Donos de cães que mataram dezenas de gatos em Goiânia tentam doação: “São agressivos com animais”
Família do Setor Sul busca novo lar para chow-chow e vira-lata, enquanto tutora é investigada por omissão de cautela e lesão corporal culposa.
Os responsáveis pelo chow-chow e pelo vira-lata que se tornaram notórios no Setor Sul de Goiânia por atacarem pessoas e, principalmente, matarem dezenas de gatos, estão tentando se desfazer dos animais. A tentativa de doação foi divulgada pelo filho da proprietária em um grupo de WhatsApp, onde ele admitiu que os cães são “dóceis com outras pessoas, porém agressivos com outros animais”.

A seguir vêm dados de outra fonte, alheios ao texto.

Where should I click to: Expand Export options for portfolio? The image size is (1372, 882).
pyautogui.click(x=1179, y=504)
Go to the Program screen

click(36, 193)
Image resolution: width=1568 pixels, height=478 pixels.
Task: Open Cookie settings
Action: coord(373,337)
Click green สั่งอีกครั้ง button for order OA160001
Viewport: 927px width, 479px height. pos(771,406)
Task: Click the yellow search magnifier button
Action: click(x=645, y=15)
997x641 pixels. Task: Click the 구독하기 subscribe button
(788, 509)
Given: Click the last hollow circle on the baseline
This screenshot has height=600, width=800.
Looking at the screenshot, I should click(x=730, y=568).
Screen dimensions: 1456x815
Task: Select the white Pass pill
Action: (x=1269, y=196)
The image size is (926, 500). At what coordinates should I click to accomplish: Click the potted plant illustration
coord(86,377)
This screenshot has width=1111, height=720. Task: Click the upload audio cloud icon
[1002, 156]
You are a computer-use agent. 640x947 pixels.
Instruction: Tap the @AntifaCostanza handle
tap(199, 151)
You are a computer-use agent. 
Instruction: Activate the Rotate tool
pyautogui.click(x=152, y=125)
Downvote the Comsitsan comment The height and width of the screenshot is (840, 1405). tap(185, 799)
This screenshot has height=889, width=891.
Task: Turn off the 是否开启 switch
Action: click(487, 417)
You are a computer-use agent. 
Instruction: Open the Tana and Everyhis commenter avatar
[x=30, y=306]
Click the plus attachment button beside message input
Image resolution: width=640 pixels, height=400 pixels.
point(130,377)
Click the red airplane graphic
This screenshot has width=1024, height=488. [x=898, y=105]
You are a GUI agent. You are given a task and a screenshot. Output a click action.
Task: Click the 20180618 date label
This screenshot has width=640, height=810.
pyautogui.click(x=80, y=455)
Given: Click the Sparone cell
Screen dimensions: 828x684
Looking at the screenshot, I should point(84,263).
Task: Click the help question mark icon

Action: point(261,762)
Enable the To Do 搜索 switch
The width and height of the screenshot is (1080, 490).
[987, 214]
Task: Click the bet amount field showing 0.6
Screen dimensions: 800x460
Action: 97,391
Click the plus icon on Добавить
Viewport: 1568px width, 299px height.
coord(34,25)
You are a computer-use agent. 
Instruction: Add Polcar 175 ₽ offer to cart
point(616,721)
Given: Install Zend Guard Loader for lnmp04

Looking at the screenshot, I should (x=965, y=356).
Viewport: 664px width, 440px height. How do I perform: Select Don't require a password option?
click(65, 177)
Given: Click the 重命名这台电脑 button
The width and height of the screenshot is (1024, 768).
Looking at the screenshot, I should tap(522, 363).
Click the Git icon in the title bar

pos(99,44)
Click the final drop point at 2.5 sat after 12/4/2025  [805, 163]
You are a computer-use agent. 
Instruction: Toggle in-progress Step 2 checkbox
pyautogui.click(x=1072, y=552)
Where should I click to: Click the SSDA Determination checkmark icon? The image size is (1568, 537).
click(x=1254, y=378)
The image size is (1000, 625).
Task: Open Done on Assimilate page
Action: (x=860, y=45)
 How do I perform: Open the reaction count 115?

Os cães vivem em uma residência onde moram uma idosa de 70 anos, que se apresentou como tutora à polícia, e uma jovem de cerca de 25 anos. Moradores da região acusam a família de negligência contínua, uma vez que os animais frequentemente eram vistos soltos, apesar de serem considerados potencialmente perigosos. Renata Borges, cuidadora independente, relata que o número de gatos assassinados na vizinhança pode ultrapassar 40. A mais recente vítima fatal foi Catarina, a pet da psicóloga Júlia Perillo, que morreu no último dia 9 de outubro após ser ferida.
Tutora na Mira da Justiça
O caso está sob investigação do delegado Fernando Martins, da 1ª Delegacia de Polícia de Goiânia. A tutora dos cães deverá responder a termos circunstanciados de ocorrência (TCO) por duas contravenções penais: omissão de cautela na guarda ou condução de animais (Artigo 31 da lei de contravenções penais), que prevê pena de prisão simples ou multa; e lesão corporal culposa (Artigo 129 do Código Penal), com pena de detenção de até seis meses.
A idosa alegou à polícia que problemas de saúde a impediam de vigiar os animais e que o portão da residência estava com defeito, justificativas que persistem mesmo após vizinhos terem realizado uma vaquinha para custear o conserto e até a castração de um dos cães.
O delegado Martins informou que os TCOs relativos ao ataque que feriu Catarina e sua tutora devem ser encaminhados ao juizado cível ainda esta semana. Duas pessoas feridas pelos cães, incluindo a tutora de Catarina e uma motociclista, passaram por exame de corpo de delito, e o laudo da motociclista será crucial para determinar se a tutora também responderá por lesão corporal grave.